▶ Information supplied

## start

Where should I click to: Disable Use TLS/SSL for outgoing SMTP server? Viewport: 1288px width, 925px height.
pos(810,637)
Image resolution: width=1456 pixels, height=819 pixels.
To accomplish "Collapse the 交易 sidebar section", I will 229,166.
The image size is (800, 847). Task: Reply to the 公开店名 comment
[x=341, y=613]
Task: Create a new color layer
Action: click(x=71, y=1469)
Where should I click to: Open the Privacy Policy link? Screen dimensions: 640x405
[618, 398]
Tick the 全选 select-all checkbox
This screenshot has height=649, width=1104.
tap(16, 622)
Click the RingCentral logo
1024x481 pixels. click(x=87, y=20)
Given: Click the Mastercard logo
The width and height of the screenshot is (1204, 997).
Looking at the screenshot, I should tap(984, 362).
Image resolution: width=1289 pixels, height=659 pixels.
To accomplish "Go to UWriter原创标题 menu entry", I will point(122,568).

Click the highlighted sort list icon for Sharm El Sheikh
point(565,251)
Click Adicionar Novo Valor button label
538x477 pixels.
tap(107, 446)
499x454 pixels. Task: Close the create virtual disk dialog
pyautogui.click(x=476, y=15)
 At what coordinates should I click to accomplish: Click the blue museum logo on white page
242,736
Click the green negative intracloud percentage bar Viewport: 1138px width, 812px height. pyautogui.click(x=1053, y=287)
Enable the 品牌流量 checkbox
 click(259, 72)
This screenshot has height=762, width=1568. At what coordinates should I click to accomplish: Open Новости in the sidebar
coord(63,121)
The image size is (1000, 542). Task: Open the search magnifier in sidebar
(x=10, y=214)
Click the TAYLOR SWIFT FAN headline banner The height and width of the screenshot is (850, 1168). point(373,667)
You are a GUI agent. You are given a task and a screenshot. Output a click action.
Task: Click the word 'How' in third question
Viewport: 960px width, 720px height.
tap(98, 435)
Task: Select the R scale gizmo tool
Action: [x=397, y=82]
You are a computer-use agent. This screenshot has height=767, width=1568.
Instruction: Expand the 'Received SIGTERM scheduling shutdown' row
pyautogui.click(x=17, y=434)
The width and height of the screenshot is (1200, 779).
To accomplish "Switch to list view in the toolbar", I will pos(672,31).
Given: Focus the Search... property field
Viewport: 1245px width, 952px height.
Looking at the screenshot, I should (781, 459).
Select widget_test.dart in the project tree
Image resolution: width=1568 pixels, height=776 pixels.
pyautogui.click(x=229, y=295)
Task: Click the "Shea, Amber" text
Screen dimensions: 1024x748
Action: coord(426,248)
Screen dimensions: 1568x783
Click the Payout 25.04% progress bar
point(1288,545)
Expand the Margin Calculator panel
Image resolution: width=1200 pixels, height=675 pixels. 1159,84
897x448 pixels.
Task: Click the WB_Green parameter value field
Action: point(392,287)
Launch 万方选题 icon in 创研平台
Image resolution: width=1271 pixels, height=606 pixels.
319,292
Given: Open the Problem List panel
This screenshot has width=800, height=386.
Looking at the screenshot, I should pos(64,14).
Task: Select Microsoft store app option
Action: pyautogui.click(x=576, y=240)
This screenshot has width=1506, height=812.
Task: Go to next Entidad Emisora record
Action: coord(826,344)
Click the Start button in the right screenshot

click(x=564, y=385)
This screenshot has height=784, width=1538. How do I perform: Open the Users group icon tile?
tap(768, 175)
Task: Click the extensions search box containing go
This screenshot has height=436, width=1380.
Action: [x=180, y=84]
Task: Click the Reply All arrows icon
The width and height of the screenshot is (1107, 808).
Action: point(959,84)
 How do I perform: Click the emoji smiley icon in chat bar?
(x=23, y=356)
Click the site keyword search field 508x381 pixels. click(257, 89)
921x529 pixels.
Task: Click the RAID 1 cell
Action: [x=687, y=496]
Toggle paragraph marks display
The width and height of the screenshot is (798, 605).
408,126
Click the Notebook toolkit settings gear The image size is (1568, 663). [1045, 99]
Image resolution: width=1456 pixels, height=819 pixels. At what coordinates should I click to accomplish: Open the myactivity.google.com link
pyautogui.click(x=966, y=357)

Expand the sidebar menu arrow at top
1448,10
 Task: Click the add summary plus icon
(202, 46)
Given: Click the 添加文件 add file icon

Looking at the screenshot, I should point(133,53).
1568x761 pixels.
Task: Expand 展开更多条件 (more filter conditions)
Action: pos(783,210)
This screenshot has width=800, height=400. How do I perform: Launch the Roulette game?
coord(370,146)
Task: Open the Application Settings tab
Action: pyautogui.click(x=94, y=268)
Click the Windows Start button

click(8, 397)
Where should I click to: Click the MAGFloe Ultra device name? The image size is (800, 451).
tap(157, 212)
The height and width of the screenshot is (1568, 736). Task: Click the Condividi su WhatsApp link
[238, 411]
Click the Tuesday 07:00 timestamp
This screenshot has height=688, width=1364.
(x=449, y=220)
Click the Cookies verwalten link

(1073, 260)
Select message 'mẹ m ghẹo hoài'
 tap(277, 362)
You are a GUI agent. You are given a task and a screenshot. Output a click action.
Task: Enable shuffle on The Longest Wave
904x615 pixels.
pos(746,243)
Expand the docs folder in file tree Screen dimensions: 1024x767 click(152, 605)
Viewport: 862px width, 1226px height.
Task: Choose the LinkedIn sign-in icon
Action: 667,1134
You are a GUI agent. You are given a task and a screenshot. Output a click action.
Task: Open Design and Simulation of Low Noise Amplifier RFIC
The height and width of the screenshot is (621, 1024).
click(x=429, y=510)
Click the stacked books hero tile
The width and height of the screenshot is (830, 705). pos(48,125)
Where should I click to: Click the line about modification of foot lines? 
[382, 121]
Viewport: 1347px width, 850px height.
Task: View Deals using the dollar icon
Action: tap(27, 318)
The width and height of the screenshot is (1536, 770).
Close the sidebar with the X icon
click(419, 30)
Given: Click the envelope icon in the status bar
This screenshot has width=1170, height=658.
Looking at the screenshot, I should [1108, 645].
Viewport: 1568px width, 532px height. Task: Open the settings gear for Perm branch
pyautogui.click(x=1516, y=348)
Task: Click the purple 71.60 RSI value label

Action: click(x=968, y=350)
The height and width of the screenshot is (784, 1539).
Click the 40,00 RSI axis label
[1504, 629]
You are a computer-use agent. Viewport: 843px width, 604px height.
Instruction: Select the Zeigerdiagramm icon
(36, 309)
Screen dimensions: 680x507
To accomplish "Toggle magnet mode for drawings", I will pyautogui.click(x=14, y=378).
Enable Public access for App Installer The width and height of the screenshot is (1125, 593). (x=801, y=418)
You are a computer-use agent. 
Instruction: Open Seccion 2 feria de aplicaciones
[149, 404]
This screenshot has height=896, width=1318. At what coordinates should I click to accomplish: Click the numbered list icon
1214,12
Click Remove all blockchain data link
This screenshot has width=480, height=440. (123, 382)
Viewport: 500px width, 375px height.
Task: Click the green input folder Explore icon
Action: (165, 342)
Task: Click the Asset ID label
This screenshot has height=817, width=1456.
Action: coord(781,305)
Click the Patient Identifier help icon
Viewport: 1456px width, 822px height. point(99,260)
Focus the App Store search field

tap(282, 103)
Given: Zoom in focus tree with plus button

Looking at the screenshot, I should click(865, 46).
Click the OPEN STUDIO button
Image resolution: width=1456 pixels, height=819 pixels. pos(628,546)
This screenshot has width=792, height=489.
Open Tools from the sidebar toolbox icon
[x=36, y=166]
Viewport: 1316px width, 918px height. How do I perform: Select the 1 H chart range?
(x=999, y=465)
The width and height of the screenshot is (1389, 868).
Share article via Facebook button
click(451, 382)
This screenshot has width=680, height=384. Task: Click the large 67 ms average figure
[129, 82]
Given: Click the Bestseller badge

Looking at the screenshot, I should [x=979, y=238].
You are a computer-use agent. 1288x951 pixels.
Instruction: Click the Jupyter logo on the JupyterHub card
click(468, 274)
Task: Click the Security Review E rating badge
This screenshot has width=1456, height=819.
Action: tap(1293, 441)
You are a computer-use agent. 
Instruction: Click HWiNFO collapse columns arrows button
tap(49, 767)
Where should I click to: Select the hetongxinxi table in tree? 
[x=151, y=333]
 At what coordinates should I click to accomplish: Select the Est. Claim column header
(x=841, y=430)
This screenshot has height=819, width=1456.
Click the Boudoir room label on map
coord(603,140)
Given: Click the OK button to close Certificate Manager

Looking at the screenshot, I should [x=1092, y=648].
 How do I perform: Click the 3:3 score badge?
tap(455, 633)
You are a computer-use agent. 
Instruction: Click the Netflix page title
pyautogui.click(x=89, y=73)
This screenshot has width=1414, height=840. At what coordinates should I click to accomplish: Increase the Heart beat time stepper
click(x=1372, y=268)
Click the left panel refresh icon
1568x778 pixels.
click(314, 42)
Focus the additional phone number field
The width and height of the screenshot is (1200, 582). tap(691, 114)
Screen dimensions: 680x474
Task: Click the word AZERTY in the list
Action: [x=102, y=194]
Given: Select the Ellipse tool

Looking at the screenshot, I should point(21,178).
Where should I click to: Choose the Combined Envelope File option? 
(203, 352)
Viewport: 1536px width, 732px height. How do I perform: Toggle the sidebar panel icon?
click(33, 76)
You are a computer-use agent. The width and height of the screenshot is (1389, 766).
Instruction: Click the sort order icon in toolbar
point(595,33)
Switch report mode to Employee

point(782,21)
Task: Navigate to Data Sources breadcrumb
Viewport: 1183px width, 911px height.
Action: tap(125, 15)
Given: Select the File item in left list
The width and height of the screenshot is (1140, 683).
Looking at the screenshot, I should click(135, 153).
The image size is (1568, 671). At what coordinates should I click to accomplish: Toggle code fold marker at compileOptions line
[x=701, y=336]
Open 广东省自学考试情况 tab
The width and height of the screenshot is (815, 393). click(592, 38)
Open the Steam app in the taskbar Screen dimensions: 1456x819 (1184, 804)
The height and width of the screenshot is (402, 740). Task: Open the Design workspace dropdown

## end

▶ Goal
Reproduce the material verbatim, starting at the line that contains "Image resolution: width=1289" and ending after the line that contains "Click the TAYLOR".

▶ Solved exercise
Image resolution: width=1289 pixels, height=659 pixels.
To accomplish "Go to UWriter原创标题 menu entry", I will point(122,568).

Click the highlighted sort list icon for Sharm El Sheikh
point(565,251)
Click Adicionar Novo Valor button label
538x477 pixels.
tap(107, 446)
499x454 pixels. Task: Close the create virtual disk dialog
pyautogui.click(x=476, y=15)
 At what coordinates should I click to accomplish: Click the blue museum logo on white page
242,736
Click the green negative intracloud percentage bar Viewport: 1138px width, 812px height. pyautogui.click(x=1053, y=287)
Enable the 品牌流量 checkbox
 click(259, 72)
This screenshot has height=762, width=1568. At what coordinates should I click to accomplish: Open Новости in the sidebar
coord(63,121)
The image size is (1000, 542). Task: Open the search magnifier in sidebar
(x=10, y=214)
Click the TAYLOR SWIFT FAN headline banner The height and width of the screenshot is (850, 1168). point(373,667)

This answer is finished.